The CD isn’t dead yet… Over 2006, digital channels delivered 6% of total music sales across Europe. Globally, digital sales doubled over the same period. By 2011, digital’s share of the European market is forecast to have grown to 36%. CDs aren’t going the way of the cassette just yet, and even the vinyl single showed resurgence in 2007, with sales jumping 13% in the first half of the year. …but its pallbearer is possibly in your pocket Of these digital sales, 37% were through mobile handsets. Music is a leading driver of mobile internet use among young Europeans, with MP3 playback already available on 36% of their phones and desired in a next handset by 65% of them. Then there’s ringtones, easily leading the paid mobile internet services used by younger consumers: 43% of European youth paid for ringtones during 2006. Of course, MP3 players are also in the pockets of one in five consumers, with 50% of downloaders citing these as the spur that got them started. Many of these will never have had CD collections to rip in the first place.

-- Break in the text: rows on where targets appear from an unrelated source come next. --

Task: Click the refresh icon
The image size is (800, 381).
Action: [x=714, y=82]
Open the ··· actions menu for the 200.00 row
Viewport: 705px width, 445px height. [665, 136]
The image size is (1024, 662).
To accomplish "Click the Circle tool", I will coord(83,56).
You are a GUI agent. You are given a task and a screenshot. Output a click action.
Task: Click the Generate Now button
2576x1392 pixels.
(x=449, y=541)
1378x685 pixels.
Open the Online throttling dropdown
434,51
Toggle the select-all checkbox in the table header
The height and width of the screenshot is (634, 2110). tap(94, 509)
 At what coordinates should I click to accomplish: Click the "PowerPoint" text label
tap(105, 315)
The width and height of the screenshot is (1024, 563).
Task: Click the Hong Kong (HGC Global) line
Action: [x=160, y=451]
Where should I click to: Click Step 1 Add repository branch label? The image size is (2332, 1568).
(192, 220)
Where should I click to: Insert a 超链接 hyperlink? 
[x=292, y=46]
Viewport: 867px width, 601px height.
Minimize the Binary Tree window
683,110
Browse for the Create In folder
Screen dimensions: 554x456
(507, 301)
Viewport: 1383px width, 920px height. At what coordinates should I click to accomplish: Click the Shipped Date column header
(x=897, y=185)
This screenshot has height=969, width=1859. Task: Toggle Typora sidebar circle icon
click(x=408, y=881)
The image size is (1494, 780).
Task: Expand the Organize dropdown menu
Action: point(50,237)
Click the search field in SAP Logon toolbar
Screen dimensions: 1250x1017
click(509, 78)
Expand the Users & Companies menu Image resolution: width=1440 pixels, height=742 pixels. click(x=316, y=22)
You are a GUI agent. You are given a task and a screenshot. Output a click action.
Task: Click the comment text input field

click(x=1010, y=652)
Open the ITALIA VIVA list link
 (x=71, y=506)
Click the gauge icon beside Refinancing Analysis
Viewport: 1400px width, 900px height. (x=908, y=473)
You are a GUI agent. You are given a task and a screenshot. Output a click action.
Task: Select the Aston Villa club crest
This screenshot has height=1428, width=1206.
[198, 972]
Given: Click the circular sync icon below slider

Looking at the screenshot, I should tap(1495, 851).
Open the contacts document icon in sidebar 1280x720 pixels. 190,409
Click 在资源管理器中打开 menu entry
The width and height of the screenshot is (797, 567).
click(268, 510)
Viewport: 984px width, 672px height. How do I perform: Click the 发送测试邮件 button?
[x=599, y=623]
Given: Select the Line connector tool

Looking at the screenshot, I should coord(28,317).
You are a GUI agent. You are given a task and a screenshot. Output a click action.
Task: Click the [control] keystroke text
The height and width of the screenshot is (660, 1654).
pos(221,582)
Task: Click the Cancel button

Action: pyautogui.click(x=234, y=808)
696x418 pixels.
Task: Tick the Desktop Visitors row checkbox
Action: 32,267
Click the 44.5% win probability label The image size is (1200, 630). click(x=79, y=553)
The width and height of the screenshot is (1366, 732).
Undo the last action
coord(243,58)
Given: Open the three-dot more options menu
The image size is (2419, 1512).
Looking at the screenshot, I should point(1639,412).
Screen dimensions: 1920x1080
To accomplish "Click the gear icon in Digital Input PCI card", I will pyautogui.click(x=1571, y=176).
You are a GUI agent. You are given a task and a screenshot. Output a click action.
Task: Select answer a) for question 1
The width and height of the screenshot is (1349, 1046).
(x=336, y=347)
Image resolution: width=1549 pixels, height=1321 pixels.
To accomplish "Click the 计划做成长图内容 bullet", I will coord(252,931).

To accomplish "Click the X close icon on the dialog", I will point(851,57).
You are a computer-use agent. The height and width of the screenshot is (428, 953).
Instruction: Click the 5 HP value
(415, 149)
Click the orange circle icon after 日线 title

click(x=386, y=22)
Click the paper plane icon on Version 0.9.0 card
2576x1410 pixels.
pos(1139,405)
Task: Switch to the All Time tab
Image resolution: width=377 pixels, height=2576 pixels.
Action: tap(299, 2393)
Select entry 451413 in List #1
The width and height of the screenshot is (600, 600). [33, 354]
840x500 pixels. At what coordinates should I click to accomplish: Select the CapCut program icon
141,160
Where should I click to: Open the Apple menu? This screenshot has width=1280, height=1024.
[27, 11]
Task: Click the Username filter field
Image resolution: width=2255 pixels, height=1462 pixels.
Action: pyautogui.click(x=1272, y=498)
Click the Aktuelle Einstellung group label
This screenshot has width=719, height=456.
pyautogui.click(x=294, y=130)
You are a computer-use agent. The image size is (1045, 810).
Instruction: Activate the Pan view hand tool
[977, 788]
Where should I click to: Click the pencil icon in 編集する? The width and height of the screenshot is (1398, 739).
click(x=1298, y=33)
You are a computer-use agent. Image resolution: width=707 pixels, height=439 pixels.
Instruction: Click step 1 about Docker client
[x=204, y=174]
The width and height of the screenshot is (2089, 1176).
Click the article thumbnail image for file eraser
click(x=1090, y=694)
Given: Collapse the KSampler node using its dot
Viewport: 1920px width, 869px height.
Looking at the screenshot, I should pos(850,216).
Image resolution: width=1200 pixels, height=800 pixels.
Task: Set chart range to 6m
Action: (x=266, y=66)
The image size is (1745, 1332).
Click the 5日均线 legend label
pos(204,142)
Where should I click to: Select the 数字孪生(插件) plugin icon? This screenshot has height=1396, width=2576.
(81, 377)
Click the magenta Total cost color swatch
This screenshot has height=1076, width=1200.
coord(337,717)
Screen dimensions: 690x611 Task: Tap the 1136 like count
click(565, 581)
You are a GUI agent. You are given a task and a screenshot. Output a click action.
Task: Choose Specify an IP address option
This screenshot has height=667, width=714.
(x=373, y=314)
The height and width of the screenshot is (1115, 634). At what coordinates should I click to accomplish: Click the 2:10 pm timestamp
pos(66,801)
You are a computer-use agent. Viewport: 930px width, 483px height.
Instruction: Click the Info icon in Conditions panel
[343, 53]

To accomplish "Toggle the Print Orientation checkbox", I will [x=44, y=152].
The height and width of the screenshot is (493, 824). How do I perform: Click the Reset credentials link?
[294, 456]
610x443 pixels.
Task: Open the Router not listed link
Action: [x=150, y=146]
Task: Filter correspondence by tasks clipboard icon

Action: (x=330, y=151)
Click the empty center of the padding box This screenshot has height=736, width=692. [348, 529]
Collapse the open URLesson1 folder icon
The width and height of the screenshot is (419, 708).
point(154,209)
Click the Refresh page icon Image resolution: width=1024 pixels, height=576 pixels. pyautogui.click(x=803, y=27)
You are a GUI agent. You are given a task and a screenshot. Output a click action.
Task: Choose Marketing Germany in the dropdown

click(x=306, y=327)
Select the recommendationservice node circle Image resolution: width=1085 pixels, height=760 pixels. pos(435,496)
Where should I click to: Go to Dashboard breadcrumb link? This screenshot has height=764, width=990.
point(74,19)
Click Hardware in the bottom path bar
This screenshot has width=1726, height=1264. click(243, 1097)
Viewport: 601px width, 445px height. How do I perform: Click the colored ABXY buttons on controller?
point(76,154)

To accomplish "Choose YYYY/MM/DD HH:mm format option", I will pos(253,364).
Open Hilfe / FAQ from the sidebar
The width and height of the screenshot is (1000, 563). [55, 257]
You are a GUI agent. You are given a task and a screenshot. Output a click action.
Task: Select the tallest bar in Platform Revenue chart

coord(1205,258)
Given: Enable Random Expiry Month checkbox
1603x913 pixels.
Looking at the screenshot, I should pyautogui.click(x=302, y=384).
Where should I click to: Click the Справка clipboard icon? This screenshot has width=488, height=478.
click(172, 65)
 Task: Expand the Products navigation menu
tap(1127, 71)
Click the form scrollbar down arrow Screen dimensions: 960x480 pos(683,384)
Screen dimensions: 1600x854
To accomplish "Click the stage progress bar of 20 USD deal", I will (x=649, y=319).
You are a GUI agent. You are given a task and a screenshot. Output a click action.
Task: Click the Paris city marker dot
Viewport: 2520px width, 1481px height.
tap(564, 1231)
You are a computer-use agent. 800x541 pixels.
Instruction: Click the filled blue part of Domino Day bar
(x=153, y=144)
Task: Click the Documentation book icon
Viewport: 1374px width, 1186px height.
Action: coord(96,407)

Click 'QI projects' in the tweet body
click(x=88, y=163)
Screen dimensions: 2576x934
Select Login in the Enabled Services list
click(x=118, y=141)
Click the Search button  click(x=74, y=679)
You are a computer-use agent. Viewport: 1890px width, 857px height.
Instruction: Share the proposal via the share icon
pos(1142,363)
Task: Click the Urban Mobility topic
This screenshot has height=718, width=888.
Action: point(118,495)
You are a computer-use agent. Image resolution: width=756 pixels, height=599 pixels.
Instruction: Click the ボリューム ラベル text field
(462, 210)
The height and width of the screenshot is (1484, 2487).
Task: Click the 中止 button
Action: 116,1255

Free music will continue to drive digital forwards In the download market, 74% of 16 to 34-yearold Europeans say they’d like to see a service for downloading music that’s both legal and free. In the meantime, only one in ten of the 20% who regularly download have been prepared to pay for the privilege. Still price after death Free won’t be everything. Those lucrative ringtones, currently contributing 17% of digital music sales by value in the UK, aren’t likely to be given away free through blogs, and you won’t find them distributed commonly on your P2P network of choice. The convenience of handset delivery suggests they’ll still maintain a healthy share of digital music sales moving forwards. The iPhone couldn’t be better timed The iPhone and internet-enabled iPod Touch couldn’t be better timed. Alongside these, kicking back at Apple’s entry into the market through single-operator deals, both Nokia and Vodafone are trying to capture a share through very different approaches. Nokia offers a mobile download store through PCs and selected handsets, and Vodafone is offering subscription services.
European digital music sales by format The Apple model of allowing single songs, disaggregated from the albums they come from, to be purchased individually is having a clear impact on the market for digital albums in the most developed European markets. Most notable are the figures for mobile, both as handset single downloads and as ringtones. Chart: Forrester Research
Sources: Forrester Research, IFPI, International Herald Tribune, BPI.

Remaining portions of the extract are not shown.